| Task instructions |
As soon as the line containing "Where should I click to: Click the VOLTAGE" appears, copy it and every following line word for word until the records end.

| Excerpted records |
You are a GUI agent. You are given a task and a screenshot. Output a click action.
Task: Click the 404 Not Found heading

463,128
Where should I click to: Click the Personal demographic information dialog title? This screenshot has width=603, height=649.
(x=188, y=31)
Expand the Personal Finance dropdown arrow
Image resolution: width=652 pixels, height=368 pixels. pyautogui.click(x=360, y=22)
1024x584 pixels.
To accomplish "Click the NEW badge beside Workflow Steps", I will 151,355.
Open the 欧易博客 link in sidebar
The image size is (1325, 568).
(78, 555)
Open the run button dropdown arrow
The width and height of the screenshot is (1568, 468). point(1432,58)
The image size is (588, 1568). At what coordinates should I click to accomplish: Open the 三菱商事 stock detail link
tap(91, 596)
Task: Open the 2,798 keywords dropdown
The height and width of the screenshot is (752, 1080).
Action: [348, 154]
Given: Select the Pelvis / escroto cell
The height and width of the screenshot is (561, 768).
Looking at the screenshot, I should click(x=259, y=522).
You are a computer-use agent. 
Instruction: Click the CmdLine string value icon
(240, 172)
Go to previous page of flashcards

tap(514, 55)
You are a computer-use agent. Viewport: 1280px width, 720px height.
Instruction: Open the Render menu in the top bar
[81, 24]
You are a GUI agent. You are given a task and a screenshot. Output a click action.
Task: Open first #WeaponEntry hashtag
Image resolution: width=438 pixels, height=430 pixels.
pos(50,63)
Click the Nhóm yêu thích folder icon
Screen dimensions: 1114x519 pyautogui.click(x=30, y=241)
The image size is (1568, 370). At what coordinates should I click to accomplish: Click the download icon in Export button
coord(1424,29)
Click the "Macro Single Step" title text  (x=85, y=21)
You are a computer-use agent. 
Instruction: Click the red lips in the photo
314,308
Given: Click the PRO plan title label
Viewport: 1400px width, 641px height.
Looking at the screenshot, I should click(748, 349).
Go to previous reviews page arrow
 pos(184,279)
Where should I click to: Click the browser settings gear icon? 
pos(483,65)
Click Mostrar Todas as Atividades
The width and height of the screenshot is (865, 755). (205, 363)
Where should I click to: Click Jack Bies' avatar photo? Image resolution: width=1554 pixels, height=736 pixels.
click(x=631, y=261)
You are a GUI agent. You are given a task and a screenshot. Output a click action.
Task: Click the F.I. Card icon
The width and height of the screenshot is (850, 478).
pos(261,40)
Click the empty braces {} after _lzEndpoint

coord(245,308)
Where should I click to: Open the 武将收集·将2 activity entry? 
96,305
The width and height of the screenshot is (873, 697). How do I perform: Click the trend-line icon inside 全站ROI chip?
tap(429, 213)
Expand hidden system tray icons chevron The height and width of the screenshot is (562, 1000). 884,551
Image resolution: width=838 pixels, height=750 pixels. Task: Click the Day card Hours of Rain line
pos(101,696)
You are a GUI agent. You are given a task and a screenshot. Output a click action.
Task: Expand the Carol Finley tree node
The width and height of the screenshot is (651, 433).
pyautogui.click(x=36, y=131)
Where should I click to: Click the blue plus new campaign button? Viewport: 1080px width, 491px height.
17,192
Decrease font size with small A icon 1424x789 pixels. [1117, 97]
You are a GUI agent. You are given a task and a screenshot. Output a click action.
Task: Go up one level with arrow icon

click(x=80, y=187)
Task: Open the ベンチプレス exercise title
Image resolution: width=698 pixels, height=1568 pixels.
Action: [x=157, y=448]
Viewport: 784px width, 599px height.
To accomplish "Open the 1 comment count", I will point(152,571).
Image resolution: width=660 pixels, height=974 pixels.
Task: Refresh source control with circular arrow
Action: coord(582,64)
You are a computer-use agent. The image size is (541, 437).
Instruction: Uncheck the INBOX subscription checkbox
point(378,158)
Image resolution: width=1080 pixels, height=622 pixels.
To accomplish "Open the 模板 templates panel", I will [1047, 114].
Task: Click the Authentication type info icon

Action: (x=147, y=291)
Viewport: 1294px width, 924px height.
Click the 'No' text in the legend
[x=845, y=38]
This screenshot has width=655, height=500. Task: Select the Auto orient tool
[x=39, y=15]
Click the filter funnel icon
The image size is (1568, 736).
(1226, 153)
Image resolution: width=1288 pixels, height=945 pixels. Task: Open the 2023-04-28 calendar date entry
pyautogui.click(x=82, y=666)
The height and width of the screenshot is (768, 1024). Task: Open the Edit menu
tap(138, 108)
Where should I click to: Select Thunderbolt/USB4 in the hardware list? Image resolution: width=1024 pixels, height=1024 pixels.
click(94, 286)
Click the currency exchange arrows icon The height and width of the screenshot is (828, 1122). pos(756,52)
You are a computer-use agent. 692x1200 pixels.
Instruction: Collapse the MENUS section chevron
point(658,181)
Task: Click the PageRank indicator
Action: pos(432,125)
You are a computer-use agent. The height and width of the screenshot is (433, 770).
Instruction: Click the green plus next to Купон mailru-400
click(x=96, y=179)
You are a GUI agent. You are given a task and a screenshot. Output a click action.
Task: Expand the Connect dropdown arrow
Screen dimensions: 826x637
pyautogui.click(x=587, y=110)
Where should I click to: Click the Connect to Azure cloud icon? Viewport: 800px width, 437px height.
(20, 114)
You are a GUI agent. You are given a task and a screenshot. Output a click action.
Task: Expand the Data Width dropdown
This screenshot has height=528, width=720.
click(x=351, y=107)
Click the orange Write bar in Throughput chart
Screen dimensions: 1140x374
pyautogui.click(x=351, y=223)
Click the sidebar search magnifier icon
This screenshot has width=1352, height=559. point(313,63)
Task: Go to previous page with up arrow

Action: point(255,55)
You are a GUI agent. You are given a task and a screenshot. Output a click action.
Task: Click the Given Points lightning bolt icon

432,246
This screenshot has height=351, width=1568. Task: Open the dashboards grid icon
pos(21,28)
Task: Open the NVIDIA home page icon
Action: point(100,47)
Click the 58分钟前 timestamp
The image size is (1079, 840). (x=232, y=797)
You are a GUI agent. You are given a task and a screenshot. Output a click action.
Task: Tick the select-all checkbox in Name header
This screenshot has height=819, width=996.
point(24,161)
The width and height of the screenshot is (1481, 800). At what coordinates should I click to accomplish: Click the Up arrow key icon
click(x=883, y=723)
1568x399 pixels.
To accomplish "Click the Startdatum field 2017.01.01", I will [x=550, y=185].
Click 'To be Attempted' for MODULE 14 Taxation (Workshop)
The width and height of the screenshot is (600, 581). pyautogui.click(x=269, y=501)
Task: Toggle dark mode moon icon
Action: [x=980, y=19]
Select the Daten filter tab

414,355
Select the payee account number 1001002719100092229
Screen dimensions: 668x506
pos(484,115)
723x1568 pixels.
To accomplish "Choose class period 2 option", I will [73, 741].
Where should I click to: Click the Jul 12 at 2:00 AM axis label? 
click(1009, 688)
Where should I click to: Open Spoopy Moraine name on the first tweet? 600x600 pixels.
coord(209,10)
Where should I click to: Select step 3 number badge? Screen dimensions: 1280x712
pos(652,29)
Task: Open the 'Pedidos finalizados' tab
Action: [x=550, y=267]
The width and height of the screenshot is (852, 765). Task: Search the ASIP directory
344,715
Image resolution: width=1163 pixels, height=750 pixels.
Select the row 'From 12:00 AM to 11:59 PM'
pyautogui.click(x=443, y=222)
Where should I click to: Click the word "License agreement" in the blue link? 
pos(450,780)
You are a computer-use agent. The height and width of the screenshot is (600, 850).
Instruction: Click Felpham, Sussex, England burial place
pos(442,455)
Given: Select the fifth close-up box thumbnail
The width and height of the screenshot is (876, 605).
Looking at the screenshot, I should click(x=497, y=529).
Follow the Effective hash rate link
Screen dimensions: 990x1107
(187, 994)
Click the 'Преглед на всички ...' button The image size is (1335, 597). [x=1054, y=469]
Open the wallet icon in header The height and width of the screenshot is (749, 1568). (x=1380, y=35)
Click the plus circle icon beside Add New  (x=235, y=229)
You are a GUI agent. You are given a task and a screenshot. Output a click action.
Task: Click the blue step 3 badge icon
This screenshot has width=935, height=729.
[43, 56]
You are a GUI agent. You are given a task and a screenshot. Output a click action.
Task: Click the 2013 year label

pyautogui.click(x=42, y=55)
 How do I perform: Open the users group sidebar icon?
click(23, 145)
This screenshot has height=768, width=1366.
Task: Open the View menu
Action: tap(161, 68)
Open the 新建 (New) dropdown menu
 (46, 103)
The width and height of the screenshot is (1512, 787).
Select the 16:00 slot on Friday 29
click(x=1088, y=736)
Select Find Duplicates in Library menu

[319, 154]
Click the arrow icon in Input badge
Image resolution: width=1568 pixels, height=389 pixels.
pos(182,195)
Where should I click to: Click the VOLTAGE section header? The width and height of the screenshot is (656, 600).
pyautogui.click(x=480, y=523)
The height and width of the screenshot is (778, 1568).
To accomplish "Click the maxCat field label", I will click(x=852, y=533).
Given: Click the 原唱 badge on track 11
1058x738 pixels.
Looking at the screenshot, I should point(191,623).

| Answer box |
Where should I click to: Click the VOLTAGE section header? The width and height of the screenshot is (656, 600).
pyautogui.click(x=480, y=523)
The height and width of the screenshot is (778, 1568).
To accomplish "Click the maxCat field label", I will click(x=852, y=533).
Given: Click the 原唱 badge on track 11
1058x738 pixels.
Looking at the screenshot, I should point(191,623).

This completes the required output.